Master of Philosophy Degrees
Master of philosophy degrees follow on after a master degree. In some rare cases you can be accepted to a master of philosophy degree degree if you do not have a master degree but if you instead have extensive work experience in a related area and are an expert in your field. It is most common to enter a master of philosophy degree after a master degree.
In the usage of the United Kingdom, United States, Australia, New Zealand, Hong Kong and some other countries, the Master of Philosophy (M.Phil.) is a research degree, requiring the completion of a thesis. It is a lesser degree than the Doctor of Philosophy (PhD), and in some instances may be awarded as a substitute for a PhD thesis which is a marginal fail. It may also serve as a provisional enrollment for the PhD. It is generally thesis only, and is regarded as a senior or second masters degree.
The M.Phil. is considered more difficult and prestigious than other master degrees, as it requires both a lengthy thesis as well as more examinations. In the UK, the M.Phil. is increasingly becoming used as it is in the United States – a degree offered but rarely taken, by Ph.D./D.Phil. candidates who have yet to complete their dissertation. Officially, however, many students in the UK do not initially study for a PhD/D.Phil: they study for an M.Phil, and the decision to continue from M.Phil. to D.Phil./Ph.D. is taken at the end of year 2 by the student and supervisors. Even when the student and supervisor agree that a student should study for a PhD after the Bachelors, some supervisors recommend that the student submits an MPhil thesis at the end of his first year of study, in order to gain experience in writing a larger thesis. Some people sometimes read for the M.Phil. instead of the Ph.D., though some may mistake it for a failed Ph.D. rather than recognise it as a passed degree.
Some American universities award the M.Phil: at those universities, the degree is awarded to Ph.D. candidates when they complete their required coursework but before they defend their doctoral dissertations. This status is also called A.B.D., or All But Dissertation (or All But Done). Many Ph.D. candidates at these universities view the M.Phil. as a formality and elect not to receive it in order to avoid the paperwork and costs involved. However some programs do not offer an en route M.A. or M.S., so the M.Phil. is the first opportunity to receive a degree between the Bachelor’s and Ph.D.
M.Phil = Master of Philosophy
MPhil = Master of Philosophy
M.Phil degrees are research degrees, though they may occassionally be offered as taught degrees by some universities.

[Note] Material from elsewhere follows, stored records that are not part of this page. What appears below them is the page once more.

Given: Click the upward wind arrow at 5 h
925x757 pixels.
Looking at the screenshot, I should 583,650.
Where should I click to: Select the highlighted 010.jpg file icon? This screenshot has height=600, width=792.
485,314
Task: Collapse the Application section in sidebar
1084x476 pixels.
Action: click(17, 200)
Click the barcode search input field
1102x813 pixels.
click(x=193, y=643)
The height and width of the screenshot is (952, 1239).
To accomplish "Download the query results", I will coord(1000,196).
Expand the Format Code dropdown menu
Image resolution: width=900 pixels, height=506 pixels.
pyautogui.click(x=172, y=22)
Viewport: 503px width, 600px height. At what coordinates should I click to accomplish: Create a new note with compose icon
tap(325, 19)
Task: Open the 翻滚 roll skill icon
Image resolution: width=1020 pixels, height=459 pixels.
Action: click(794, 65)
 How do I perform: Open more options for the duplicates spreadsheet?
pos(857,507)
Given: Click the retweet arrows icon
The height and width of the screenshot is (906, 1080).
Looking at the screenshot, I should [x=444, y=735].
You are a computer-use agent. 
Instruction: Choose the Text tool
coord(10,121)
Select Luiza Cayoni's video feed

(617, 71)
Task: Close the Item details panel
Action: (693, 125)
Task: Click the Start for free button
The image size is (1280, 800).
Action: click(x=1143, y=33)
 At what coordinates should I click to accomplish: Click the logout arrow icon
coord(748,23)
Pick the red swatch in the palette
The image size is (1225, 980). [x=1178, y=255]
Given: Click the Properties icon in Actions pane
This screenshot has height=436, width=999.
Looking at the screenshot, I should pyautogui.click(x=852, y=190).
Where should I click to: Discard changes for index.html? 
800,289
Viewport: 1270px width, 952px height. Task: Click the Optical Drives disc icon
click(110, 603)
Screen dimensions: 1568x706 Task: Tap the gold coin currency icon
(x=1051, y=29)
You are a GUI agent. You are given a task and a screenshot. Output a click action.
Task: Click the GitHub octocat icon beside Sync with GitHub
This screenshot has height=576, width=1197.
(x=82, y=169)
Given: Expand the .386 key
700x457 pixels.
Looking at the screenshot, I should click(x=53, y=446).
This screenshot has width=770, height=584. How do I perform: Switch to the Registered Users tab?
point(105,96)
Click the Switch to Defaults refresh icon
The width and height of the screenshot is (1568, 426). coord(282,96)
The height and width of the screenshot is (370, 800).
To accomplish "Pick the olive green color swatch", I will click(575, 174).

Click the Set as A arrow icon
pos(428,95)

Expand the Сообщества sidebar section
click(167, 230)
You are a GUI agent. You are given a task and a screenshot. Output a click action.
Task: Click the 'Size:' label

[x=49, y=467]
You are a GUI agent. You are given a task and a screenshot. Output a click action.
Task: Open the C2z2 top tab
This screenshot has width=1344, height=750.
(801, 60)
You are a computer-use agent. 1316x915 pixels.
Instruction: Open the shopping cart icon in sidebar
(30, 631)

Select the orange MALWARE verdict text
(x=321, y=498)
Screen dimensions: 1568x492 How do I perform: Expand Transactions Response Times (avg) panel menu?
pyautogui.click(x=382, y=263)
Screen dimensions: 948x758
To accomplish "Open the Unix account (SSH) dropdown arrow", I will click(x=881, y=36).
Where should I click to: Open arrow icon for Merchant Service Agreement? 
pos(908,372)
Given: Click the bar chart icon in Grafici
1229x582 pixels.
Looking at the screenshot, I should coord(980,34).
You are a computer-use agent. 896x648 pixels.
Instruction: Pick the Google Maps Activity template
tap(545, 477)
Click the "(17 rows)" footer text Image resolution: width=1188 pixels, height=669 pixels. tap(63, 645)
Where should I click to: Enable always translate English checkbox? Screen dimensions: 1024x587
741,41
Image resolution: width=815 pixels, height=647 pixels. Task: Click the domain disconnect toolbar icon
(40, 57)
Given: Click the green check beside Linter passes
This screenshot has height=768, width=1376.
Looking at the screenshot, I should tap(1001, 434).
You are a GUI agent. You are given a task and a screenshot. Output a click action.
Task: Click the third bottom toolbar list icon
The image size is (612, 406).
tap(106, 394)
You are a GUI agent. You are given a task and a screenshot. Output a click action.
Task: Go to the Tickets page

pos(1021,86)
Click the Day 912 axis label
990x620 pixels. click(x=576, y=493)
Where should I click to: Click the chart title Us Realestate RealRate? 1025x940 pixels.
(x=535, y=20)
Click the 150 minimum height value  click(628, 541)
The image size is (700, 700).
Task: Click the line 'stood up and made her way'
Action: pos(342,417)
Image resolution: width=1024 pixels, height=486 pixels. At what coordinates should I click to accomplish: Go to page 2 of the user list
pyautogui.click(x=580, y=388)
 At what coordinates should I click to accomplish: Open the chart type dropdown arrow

M.Phil work is usually research culminating in the production of a theses. A M.Phil student will be expected to work independently. Students may be assessed in various ways such as:
- tutorial participation
- research/thesis writing
- oral and written presentations
Master of philosophy degrees take from one to two years depending on the country and university where you study. Note: scholarships do not usually cover part time study if it is available.
Generally, you will need to have completed a master degree with good grades to be eligible. You may need to prove you can speak the language of instruction (usually English language for international programs), and be able to get funding/scholarships to pay for your studies, accommodation, food and other costs. You must be able to get a passport and visa if the study is in another country. To get the visa you will need to prove you have adequate funding for university and living fees.
For Myanmar students, you can generally get accepted with a master degree. Otherwise, a bachelor degree plus extensive related professional experience may be considered.
You may choose to take an English language exam such as TOEFL or IELTS or a high school equivalence exam such as the GED, SAT, or IGCSE. Read through the qualifying exams section to find specific information about available exams and how to study for them. Most master programs require a TOEFL or IELTS.
One way to make your application more attractive to universities and for scholarships is to have a work history related to your subject of research. For example, if you want to study education, you could increase your chances of acceptance to university and getting a scholarship by working as a teacher. This would make you more experienced and knowledgeable and seem more certain that this is the subject that you are really interested to study.
Master of philosophy degrees are more expensive than bachelor degrees. Also one should consider the costs of research and travel if it is part of the degree as it will be in addition to tuition fees. Universities in Asia are much less expensive than in the West and represent great value since a large part of your master degree will be based on your research. Because of the higher costs of master degrees, admission and scholarships are more competitive. In the West, costs are higher as well which means you are less likely to get a full scholarship if you are granted one at all.
After completion of a master of philosophy degree, most students join the workforce or continue studying; the next level of education is PhD. In fact, many M.Phil degrees are simply a step to obtaining a PhD and some universities (especially in the UK) admit students first to an M.Phil after a regular master degree, if you pass the M.Phil, you then continue on to a PhD.